In 2000, the KERS was so robust that it was more than fully funded at 113.2 percent. Now, it’s become “the nation’s most poorly-funded state pension” with only 23 percent of the assets needed to cover its $11.3 billion in retirement commitments and $8.26 billion of unfunded liabilities, according to a recent Reuters report.
“Should the 41,000 active employees, 40,000 inactive employees and 37,000 retirees in Kentucky be worried about the security of their pensions?” the report asks. “Given recent events, they probably should.”
One of those events is a recent ruling by U.S. Bankruptcy Judge Joan Lloyd that Seven Counties Services, which serves 32,000 mentally challenged Kentuckians and has filed for Chapter 11 bankruptcy, is a private, non-profit corporation and therefore cannot be forced to remain in the KERS.

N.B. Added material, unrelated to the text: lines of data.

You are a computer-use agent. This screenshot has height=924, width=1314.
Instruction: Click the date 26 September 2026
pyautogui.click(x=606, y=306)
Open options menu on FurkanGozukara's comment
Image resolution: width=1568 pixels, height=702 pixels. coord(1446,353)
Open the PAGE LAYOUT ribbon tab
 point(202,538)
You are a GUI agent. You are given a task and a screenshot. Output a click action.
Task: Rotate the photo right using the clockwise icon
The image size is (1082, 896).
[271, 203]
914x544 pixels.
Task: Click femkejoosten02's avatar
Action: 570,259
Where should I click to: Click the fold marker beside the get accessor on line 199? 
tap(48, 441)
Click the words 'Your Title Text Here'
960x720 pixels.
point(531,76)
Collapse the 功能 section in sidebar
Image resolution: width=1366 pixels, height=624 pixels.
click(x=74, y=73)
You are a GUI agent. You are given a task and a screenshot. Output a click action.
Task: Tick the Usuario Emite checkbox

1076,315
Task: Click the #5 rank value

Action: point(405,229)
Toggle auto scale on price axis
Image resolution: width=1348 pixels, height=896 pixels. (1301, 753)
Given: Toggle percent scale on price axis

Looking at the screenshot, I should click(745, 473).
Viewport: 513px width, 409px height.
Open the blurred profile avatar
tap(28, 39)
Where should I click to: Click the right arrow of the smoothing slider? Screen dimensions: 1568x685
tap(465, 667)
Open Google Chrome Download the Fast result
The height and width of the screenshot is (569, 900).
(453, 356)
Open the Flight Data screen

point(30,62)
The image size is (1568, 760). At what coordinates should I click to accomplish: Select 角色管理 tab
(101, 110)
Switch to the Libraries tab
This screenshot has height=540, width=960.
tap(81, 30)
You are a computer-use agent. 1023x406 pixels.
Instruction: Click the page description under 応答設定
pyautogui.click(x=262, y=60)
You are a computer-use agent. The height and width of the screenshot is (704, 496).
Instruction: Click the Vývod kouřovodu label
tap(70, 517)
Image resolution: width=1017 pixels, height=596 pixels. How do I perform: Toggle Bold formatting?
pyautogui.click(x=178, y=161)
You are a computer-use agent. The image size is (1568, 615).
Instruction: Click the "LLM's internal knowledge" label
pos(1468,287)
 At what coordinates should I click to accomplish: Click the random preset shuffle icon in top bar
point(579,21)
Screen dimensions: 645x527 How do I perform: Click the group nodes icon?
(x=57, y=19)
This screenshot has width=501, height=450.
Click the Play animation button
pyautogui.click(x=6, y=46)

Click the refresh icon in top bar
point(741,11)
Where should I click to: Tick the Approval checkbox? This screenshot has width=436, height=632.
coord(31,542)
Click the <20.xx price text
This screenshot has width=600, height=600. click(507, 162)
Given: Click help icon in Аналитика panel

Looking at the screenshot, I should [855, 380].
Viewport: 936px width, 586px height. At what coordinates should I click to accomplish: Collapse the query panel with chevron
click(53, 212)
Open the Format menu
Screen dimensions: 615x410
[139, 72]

The judge ruled that the state has an “inviolable contract” with the organization’s employees and will have to cover the nearly $1 billion in additional pension contributions during the next 20 years as a result of the charitable agency’s exit from the system.
The state in its desperation to keep Seven Counties’ decision from being repeated by the system’s many other similar entities has spent $1.2 million just in legal fees to keep the agency from exiting KERS.
Lloyd’s ruling rightly recognizes that the public-retirement system’s problem isn’t the fault of state workers, most of whom receive modest pensions. She ruled that while the “private, nonprofit” entity can proceed with its bankruptcy, the state still has an obligation to Seven Counties’ employees.
After all, is it the fault of employees that simply accept benefits offered by their employers?
The judge also rightly recognized that the politicians in Frankfort will have to figure out how to feed the system without taking the food from state workers’ tables.
“When the monster grows, you must feed it or risk its wrath,” said Lowell Reese, publisher of Kentucky Roll Call and author of “Future Shock,” a series of Bluegrass Institute reports on Kentucky’s public pension system.
One of the ways the state grew this “monster” is by allowing non-governmental agencies into the pension system in the first place.
Legislators created this very real quandary: they wanted the political benefit that came from obtaining taxpayer-funded pensions for their political pals in nongovernmental agencies, but now face impossible decisions as these same entities decide to leave the system because they cannot possibly pay 40 percent of their entire payrolls in pension contributions and still perform their charitable duties.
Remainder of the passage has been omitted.